その後30分ほど寝れた俺は、なんとか午前中の仕事をこなすことが出来た。
そして昼休み間際になって、部屋の中に冷え切った声が響き渡る。
「小野君……これ、間違ってたわよ」
小野君か……2年目の男性社員だな。
慣れてきて、1番仕事のミスが増える頃だよな。
「え……?あっ——!?す、すみません!」
「商品を送る住所を打ち間違えるなんて……私がたまたま気づいたけど、下手したらクレーム案件よ?」
……どうやら、注文された商品を送る住所を打ち間違えたようだな。
これは違う場所に届いてしまうから、あまりよろしくないミスだ。
「す、すみません!」
これは……キツイのが出そうな予感。
「……幸い、今回は事前に気づくことが出来たわ。次からは気をつけなさい。たかがデータ入力と侮ってはいけないわ。
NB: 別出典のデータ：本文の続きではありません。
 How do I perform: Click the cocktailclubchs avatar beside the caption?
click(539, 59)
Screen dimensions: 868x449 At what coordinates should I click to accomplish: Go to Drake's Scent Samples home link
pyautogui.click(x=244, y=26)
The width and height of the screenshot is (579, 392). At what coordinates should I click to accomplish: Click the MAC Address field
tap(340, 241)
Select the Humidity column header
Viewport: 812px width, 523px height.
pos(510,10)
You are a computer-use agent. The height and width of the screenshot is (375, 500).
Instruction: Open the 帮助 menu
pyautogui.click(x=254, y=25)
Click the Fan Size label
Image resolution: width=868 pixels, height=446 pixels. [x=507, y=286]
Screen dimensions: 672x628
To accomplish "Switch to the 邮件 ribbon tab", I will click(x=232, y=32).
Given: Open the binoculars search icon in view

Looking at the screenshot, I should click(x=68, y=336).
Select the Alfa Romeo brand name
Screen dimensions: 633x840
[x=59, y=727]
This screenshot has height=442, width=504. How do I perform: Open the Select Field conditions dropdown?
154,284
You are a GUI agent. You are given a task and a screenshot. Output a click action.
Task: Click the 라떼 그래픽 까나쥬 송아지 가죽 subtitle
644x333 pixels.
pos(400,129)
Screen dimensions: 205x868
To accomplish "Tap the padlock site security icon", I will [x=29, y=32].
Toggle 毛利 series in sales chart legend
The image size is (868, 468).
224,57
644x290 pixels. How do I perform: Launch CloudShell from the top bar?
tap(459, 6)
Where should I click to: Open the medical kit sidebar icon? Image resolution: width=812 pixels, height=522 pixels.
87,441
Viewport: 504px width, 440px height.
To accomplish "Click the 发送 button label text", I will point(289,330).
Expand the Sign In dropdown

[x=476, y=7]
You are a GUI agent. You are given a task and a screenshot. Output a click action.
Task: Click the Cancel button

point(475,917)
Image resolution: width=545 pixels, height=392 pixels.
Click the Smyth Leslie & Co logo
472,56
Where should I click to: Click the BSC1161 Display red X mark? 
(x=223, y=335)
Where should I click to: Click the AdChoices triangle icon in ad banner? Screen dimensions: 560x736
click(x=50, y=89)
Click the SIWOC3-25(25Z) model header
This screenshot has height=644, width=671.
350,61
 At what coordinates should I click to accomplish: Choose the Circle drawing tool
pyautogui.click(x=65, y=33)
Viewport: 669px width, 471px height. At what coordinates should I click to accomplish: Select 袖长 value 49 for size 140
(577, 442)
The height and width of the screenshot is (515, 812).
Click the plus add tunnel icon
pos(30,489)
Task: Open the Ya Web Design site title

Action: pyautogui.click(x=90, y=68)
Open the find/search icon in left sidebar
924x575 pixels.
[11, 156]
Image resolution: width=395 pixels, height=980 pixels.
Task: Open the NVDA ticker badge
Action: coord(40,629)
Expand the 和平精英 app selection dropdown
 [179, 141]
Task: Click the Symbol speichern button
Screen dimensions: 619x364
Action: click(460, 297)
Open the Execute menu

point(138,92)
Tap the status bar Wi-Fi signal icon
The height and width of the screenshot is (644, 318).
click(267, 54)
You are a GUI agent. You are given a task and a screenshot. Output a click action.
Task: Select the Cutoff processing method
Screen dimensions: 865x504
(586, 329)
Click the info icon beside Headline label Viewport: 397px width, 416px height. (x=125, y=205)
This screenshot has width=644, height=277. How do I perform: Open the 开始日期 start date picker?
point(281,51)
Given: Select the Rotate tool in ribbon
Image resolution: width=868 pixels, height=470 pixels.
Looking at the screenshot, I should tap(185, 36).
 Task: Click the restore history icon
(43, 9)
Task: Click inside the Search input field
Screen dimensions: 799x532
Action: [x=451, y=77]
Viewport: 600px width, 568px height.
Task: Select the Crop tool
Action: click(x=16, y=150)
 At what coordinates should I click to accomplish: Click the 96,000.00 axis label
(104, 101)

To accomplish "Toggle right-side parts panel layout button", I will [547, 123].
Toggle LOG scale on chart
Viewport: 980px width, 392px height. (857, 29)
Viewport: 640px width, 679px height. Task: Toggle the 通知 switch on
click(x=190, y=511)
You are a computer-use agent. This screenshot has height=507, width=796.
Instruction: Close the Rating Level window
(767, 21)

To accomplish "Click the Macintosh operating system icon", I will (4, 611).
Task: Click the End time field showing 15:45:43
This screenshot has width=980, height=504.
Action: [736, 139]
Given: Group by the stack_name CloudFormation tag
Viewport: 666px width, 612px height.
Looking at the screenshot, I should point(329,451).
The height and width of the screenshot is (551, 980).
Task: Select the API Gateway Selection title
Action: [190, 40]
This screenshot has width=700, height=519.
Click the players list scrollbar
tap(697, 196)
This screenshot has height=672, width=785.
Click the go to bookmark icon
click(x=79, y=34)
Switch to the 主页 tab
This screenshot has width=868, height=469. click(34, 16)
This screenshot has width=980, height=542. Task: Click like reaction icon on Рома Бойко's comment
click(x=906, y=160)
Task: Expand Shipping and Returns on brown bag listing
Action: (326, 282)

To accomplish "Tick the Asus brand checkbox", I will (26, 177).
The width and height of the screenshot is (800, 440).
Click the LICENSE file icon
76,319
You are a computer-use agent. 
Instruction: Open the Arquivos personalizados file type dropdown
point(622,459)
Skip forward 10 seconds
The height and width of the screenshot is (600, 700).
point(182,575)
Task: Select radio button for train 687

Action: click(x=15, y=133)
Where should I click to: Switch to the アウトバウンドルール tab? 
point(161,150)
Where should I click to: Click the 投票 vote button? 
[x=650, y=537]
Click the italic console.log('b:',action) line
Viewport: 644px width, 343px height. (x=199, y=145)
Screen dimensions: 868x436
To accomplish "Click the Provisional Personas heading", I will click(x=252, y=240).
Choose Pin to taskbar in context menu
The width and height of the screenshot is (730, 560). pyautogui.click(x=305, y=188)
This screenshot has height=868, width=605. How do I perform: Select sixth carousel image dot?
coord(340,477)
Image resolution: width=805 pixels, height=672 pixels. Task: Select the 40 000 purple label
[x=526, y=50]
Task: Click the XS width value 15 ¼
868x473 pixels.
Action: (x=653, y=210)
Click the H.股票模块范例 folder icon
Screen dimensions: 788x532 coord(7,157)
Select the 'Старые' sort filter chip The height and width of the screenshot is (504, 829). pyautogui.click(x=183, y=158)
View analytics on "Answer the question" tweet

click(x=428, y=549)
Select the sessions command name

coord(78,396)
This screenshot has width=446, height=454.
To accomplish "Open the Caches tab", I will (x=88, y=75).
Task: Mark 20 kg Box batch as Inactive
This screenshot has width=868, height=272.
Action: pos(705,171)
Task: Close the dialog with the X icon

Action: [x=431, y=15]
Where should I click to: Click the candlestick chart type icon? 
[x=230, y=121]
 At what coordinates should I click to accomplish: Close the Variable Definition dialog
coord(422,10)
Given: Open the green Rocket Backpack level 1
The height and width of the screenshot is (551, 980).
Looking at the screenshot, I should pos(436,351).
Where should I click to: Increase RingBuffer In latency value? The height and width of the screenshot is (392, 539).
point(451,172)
これも大事な仕事だし、誰にも出来そうに見えるけど忍耐や集中力を必要とします。こまめにチェックし、休憩などを取りつつ、仕事に取り組みなさい」
「は、はい!今回は申し訳ありでした!以後、気をつけます!」
……うん?なんか、口調がいつもより柔らかい気が。
「ねえねえ、なんか係長機嫌よくない?」
「わかるー、私も今日はそんなに怒られなかったー」
「俺は怒られたけど……たしかに、いつもより怖くなかったような……?」
「なんか、良いことでもあったのかなー?」
……これは……俺か……?
いやいや……自惚れすぎだろ!
……まあ、いいや。
さっさと終わらせて昼飯食おう。